*** The data ***

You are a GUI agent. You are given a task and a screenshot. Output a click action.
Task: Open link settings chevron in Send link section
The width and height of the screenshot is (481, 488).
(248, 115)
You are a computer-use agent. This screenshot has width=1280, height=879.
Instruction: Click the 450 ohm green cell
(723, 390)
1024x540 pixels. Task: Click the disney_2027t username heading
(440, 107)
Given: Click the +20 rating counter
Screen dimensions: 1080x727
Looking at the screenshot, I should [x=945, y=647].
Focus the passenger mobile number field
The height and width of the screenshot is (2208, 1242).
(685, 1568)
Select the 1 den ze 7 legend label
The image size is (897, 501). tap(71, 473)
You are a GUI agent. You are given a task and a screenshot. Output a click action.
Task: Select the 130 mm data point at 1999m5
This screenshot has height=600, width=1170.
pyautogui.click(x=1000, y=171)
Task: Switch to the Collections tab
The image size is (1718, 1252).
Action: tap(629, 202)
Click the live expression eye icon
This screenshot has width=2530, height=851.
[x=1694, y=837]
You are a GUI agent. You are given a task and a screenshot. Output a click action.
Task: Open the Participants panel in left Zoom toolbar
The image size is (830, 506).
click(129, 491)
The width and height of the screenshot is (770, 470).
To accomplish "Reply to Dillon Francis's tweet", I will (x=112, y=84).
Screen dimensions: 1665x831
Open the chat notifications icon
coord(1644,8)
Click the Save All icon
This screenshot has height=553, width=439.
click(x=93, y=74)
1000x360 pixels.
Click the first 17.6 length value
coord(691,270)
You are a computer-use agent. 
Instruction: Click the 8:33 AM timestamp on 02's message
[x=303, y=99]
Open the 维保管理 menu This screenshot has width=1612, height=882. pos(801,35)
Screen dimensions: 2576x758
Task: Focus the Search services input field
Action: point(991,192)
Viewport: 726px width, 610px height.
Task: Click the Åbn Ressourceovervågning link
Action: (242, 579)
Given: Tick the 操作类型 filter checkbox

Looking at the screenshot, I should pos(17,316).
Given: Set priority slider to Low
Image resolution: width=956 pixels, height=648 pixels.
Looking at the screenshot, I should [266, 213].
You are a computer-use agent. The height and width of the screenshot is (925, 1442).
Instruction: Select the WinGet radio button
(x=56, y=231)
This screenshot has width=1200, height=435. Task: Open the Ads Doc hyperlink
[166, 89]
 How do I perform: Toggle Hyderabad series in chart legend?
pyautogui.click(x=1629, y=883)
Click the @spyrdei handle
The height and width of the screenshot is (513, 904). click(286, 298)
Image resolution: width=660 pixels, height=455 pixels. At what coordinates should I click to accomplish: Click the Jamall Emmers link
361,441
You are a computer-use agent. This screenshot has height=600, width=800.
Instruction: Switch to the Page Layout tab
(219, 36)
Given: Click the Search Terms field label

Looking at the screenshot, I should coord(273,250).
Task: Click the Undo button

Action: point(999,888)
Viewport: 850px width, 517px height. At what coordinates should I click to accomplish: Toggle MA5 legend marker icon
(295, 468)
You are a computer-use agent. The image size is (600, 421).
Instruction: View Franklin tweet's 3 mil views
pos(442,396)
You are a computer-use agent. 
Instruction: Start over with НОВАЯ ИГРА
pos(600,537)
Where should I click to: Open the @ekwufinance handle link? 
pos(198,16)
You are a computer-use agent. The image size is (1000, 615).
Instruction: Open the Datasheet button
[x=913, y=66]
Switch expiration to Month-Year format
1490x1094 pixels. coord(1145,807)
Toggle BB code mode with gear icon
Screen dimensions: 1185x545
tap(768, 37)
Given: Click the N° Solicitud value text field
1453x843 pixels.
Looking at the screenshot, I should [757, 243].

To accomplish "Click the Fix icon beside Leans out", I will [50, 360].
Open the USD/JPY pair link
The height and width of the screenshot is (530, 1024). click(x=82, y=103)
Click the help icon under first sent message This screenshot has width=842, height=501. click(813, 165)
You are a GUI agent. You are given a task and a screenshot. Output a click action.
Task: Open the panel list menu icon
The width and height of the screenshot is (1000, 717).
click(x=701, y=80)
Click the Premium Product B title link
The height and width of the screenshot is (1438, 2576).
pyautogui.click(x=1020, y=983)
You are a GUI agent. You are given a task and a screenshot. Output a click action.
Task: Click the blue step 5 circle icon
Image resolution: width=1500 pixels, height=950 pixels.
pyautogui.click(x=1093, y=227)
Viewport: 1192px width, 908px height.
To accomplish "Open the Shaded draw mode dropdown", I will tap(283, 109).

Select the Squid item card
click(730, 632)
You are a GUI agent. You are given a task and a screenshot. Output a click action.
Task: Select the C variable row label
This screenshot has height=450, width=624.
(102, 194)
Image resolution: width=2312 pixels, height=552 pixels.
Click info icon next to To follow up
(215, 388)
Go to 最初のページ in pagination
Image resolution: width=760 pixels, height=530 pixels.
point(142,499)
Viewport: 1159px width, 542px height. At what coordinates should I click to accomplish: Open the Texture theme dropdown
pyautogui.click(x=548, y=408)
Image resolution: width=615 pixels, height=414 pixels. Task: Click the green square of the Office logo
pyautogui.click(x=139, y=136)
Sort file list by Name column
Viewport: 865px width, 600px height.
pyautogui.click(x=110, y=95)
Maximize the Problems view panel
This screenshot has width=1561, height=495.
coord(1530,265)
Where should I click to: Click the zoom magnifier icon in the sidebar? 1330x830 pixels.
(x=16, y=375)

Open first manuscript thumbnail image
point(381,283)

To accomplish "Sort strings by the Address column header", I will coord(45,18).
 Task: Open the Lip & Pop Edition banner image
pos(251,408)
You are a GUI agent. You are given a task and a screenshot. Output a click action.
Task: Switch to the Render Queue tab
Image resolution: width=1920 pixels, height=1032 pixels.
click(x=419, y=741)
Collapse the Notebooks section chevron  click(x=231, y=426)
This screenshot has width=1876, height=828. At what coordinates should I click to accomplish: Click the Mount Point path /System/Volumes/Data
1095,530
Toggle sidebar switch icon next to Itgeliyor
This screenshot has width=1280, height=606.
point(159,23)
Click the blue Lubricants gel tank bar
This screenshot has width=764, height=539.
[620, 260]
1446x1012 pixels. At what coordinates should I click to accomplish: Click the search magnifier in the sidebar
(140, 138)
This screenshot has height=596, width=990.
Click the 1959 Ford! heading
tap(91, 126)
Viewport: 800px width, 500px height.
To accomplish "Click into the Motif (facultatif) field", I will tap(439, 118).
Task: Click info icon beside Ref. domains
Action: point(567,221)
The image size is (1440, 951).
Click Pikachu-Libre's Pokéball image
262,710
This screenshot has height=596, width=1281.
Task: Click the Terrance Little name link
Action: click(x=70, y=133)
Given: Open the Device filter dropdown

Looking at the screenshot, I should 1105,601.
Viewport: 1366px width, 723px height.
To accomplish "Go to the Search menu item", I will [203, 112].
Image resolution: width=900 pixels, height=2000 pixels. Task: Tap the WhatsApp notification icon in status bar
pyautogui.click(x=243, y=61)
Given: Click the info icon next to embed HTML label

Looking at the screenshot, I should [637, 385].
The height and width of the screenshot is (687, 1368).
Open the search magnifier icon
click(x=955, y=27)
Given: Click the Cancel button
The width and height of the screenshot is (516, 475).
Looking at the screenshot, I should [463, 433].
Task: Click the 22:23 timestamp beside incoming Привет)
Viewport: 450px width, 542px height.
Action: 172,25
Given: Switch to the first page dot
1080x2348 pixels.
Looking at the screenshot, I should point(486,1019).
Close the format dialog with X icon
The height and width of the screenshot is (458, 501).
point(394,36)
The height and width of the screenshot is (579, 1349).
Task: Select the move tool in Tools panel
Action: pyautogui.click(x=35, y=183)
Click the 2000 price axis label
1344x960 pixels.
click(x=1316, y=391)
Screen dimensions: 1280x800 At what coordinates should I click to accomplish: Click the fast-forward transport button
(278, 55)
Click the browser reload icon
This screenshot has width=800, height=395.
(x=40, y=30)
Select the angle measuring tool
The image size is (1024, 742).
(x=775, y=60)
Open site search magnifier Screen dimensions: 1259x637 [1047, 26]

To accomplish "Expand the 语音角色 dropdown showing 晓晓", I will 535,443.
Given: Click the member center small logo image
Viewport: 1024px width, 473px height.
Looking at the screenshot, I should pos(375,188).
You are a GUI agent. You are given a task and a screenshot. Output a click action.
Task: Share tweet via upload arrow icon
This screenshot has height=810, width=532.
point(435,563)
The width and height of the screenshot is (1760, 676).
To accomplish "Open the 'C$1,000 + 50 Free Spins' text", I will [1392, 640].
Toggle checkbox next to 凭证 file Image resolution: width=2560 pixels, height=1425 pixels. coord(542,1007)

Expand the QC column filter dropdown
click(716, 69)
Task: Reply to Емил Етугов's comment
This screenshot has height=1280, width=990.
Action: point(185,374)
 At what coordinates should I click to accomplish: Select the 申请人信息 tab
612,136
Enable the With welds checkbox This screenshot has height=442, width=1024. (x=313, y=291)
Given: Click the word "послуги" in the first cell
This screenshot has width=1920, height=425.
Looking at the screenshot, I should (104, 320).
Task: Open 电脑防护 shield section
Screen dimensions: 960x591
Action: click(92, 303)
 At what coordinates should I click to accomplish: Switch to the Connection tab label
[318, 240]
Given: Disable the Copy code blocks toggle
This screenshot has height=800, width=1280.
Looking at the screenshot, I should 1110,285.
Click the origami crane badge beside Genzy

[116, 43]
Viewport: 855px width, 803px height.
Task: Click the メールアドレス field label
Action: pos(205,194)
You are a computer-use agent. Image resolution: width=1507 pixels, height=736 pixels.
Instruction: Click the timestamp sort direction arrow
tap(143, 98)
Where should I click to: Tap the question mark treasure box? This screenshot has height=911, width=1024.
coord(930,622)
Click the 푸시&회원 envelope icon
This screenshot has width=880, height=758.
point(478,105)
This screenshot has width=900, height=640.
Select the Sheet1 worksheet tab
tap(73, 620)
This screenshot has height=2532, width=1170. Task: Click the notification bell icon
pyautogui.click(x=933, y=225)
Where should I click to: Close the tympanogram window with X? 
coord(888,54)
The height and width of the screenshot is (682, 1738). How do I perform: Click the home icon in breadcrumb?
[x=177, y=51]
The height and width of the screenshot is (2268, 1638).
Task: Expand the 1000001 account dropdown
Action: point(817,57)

*** End of The data ***

Assignment
Output only an exact transcription of the lines above from the one with "Where should I click to: Open" up to and including the one with "Viewport: 1192px width, 908px height.".

Solved exercise
Where should I click to: Open the @ekwufinance handle link? 
pos(198,16)
You are a computer-use agent. The image size is (1000, 615).
Instruction: Open the Datasheet button
[x=913, y=66]
Switch expiration to Month-Year format
1490x1094 pixels. coord(1145,807)
Toggle BB code mode with gear icon
Screen dimensions: 1185x545
tap(768, 37)
Given: Click the N° Solicitud value text field
1453x843 pixels.
Looking at the screenshot, I should [757, 243].

To accomplish "Click the Fix icon beside Leans out", I will [50, 360].
Open the USD/JPY pair link
The height and width of the screenshot is (530, 1024). click(x=82, y=103)
Click the help icon under first sent message This screenshot has width=842, height=501. click(813, 165)
You are a GUI agent. You are given a task and a screenshot. Output a click action.
Task: Open the panel list menu icon
The width and height of the screenshot is (1000, 717).
click(x=701, y=80)
Click the Premium Product B title link
The height and width of the screenshot is (1438, 2576).
pyautogui.click(x=1020, y=983)
You are a GUI agent. You are given a task and a screenshot. Output a click action.
Task: Click the blue step 5 circle icon
Image resolution: width=1500 pixels, height=950 pixels.
pyautogui.click(x=1093, y=227)
Viewport: 1192px width, 908px height.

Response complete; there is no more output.